DATASET
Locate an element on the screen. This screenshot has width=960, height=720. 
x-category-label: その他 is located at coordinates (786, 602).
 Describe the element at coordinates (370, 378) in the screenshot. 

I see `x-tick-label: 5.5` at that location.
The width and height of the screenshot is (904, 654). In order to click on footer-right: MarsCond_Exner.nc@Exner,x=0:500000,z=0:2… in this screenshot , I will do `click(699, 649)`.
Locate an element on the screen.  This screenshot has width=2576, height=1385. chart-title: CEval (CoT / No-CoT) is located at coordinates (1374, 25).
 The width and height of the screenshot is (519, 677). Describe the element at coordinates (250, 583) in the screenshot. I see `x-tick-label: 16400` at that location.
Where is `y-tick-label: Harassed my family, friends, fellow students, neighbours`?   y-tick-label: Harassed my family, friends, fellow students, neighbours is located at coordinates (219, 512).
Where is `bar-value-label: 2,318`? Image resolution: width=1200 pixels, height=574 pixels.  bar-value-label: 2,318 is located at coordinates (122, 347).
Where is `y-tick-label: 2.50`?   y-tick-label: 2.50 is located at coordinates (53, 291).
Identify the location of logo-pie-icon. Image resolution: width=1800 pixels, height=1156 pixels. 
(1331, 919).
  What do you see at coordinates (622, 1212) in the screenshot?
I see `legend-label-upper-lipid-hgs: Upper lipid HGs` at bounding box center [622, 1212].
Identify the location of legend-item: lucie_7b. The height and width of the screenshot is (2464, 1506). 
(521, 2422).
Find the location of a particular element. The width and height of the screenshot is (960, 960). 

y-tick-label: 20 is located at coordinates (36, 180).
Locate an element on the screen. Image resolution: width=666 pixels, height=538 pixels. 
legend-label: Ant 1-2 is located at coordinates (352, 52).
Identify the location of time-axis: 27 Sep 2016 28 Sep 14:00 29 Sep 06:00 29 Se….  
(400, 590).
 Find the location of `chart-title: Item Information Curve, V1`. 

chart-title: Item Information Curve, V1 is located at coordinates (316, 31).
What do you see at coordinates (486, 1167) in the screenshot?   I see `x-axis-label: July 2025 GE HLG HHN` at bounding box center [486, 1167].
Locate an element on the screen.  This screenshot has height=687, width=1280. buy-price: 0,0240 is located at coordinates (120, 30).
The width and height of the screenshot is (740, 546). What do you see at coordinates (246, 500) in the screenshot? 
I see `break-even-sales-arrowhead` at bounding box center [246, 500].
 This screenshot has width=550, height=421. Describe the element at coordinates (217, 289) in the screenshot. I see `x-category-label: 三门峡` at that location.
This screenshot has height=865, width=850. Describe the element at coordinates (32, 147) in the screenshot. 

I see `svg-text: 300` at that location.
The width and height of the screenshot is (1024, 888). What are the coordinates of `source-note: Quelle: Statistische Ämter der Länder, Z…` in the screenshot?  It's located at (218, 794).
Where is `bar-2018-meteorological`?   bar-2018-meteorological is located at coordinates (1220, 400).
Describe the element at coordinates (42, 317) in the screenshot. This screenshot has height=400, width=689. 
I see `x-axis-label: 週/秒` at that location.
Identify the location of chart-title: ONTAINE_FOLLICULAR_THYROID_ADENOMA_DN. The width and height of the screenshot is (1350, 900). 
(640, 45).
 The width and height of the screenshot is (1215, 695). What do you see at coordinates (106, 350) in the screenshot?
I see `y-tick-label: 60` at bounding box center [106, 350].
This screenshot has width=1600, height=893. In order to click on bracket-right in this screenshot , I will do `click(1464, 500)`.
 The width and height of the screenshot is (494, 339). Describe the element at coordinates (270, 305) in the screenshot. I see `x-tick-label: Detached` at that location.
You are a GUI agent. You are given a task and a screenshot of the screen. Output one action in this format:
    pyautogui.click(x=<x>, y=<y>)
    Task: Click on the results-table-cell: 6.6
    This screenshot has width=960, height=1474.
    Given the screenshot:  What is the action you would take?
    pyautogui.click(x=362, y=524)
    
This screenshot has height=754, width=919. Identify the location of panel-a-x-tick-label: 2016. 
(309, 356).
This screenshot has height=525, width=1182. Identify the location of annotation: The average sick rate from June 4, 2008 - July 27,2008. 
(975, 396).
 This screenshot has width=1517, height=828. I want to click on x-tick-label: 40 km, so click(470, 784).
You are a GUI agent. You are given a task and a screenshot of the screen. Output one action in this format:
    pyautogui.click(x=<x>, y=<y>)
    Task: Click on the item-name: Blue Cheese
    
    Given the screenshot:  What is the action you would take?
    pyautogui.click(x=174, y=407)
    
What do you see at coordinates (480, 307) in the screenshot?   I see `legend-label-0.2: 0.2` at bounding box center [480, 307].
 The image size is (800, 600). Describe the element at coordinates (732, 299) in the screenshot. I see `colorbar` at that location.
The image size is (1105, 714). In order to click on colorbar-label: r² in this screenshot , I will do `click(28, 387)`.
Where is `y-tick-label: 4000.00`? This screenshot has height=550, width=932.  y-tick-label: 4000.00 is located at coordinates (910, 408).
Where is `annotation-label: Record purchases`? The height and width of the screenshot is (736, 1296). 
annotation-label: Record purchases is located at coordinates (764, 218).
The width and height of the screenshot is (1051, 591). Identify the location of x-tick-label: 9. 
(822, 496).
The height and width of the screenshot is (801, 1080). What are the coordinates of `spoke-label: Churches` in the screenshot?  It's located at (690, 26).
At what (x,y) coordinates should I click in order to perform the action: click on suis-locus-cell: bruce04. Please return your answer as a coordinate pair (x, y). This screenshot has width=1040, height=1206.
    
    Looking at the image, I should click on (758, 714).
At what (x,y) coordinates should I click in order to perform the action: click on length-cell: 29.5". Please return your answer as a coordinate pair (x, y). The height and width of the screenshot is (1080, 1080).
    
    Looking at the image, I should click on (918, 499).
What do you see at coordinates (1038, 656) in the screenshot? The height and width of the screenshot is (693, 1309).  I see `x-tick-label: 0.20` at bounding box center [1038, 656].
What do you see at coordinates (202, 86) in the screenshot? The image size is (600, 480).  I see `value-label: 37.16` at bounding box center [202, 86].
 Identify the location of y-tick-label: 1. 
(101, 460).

WHAT TO PRODUCE
Can you repeat all of the data above word for word?

TASK RESULT
Locate an element on the screen. This screenshot has width=960, height=720. 
x-category-label: その他 is located at coordinates (786, 602).
 Describe the element at coordinates (370, 378) in the screenshot. 

I see `x-tick-label: 5.5` at that location.
The width and height of the screenshot is (904, 654). In order to click on footer-right: MarsCond_Exner.nc@Exner,x=0:500000,z=0:2… in this screenshot , I will do `click(699, 649)`.
Locate an element on the screen.  This screenshot has width=2576, height=1385. chart-title: CEval (CoT / No-CoT) is located at coordinates (1374, 25).
 The width and height of the screenshot is (519, 677). Describe the element at coordinates (250, 583) in the screenshot. I see `x-tick-label: 16400` at that location.
Where is `y-tick-label: Harassed my family, friends, fellow students, neighbours`?   y-tick-label: Harassed my family, friends, fellow students, neighbours is located at coordinates (219, 512).
Where is `bar-value-label: 2,318`? Image resolution: width=1200 pixels, height=574 pixels.  bar-value-label: 2,318 is located at coordinates (122, 347).
Where is `y-tick-label: 2.50`?   y-tick-label: 2.50 is located at coordinates (53, 291).
Identify the location of logo-pie-icon. Image resolution: width=1800 pixels, height=1156 pixels. 
(1331, 919).
  What do you see at coordinates (622, 1212) in the screenshot?
I see `legend-label-upper-lipid-hgs: Upper lipid HGs` at bounding box center [622, 1212].
Identify the location of legend-item: lucie_7b. The height and width of the screenshot is (2464, 1506). 
(521, 2422).
Find the location of a particular element. The width and height of the screenshot is (960, 960). 

y-tick-label: 20 is located at coordinates (36, 180).
Locate an element on the screen. Image resolution: width=666 pixels, height=538 pixels. 
legend-label: Ant 1-2 is located at coordinates (352, 52).
Identify the location of time-axis: 27 Sep 2016 28 Sep 14:00 29 Sep 06:00 29 Se….  
(400, 590).
 Find the location of `chart-title: Item Information Curve, V1`. 

chart-title: Item Information Curve, V1 is located at coordinates (316, 31).
What do you see at coordinates (486, 1167) in the screenshot?   I see `x-axis-label: July 2025 GE HLG HHN` at bounding box center [486, 1167].
Locate an element on the screen.  This screenshot has height=687, width=1280. buy-price: 0,0240 is located at coordinates (120, 30).
The width and height of the screenshot is (740, 546). What do you see at coordinates (246, 500) in the screenshot? 
I see `break-even-sales-arrowhead` at bounding box center [246, 500].
 This screenshot has width=550, height=421. Describe the element at coordinates (217, 289) in the screenshot. I see `x-category-label: 三门峡` at that location.
This screenshot has height=865, width=850. Describe the element at coordinates (32, 147) in the screenshot. 

I see `svg-text: 300` at that location.
The width and height of the screenshot is (1024, 888). What are the coordinates of `source-note: Quelle: Statistische Ämter der Länder, Z…` in the screenshot?  It's located at (218, 794).
Where is `bar-2018-meteorological`?   bar-2018-meteorological is located at coordinates (1220, 400).
Describe the element at coordinates (42, 317) in the screenshot. This screenshot has height=400, width=689. 
I see `x-axis-label: 週/秒` at that location.
Identify the location of chart-title: ONTAINE_FOLLICULAR_THYROID_ADENOMA_DN. The width and height of the screenshot is (1350, 900). 
(640, 45).
 The width and height of the screenshot is (1215, 695). What do you see at coordinates (106, 350) in the screenshot?
I see `y-tick-label: 60` at bounding box center [106, 350].
This screenshot has width=1600, height=893. In order to click on bracket-right in this screenshot , I will do `click(1464, 500)`.
 The width and height of the screenshot is (494, 339). Describe the element at coordinates (270, 305) in the screenshot. I see `x-tick-label: Detached` at that location.
You are a GUI agent. You are given a task and a screenshot of the screen. Output one action in this format:
    pyautogui.click(x=<x>, y=<y>)
    Task: Click on the results-table-cell: 6.6
    This screenshot has width=960, height=1474.
    Given the screenshot:  What is the action you would take?
    pyautogui.click(x=362, y=524)
    
This screenshot has height=754, width=919. Identify the location of panel-a-x-tick-label: 2016. 
(309, 356).
This screenshot has height=525, width=1182. Identify the location of annotation: The average sick rate from June 4, 2008 - July 27,2008. 
(975, 396).
 This screenshot has width=1517, height=828. I want to click on x-tick-label: 40 km, so click(470, 784).
You are a GUI agent. You are given a task and a screenshot of the screen. Output one action in this format:
    pyautogui.click(x=<x>, y=<y>)
    Task: Click on the item-name: Blue Cheese
    
    Given the screenshot:  What is the action you would take?
    pyautogui.click(x=174, y=407)
    
What do you see at coordinates (480, 307) in the screenshot?   I see `legend-label-0.2: 0.2` at bounding box center [480, 307].
 The image size is (800, 600). Describe the element at coordinates (732, 299) in the screenshot. I see `colorbar` at that location.
The image size is (1105, 714). In order to click on colorbar-label: r² in this screenshot , I will do `click(28, 387)`.
Where is `y-tick-label: 4000.00`? This screenshot has height=550, width=932.  y-tick-label: 4000.00 is located at coordinates (910, 408).
Where is `annotation-label: Record purchases`? The height and width of the screenshot is (736, 1296). 
annotation-label: Record purchases is located at coordinates (764, 218).
The width and height of the screenshot is (1051, 591). Identify the location of x-tick-label: 9. 
(822, 496).
The height and width of the screenshot is (801, 1080). What are the coordinates of `spoke-label: Churches` in the screenshot?  It's located at (690, 26).
At what (x,y) coordinates should I click in order to perform the action: click on suis-locus-cell: bruce04. Please return your answer as a coordinate pair (x, y). This screenshot has width=1040, height=1206.
    
    Looking at the image, I should click on (758, 714).
At what (x,y) coordinates should I click in order to perform the action: click on length-cell: 29.5". Please return your answer as a coordinate pair (x, y). The height and width of the screenshot is (1080, 1080).
    
    Looking at the image, I should click on (918, 499).
What do you see at coordinates (1038, 656) in the screenshot? The height and width of the screenshot is (693, 1309).  I see `x-tick-label: 0.20` at bounding box center [1038, 656].
What do you see at coordinates (202, 86) in the screenshot? The image size is (600, 480).  I see `value-label: 37.16` at bounding box center [202, 86].
 Identify the location of y-tick-label: 1. 
(101, 460).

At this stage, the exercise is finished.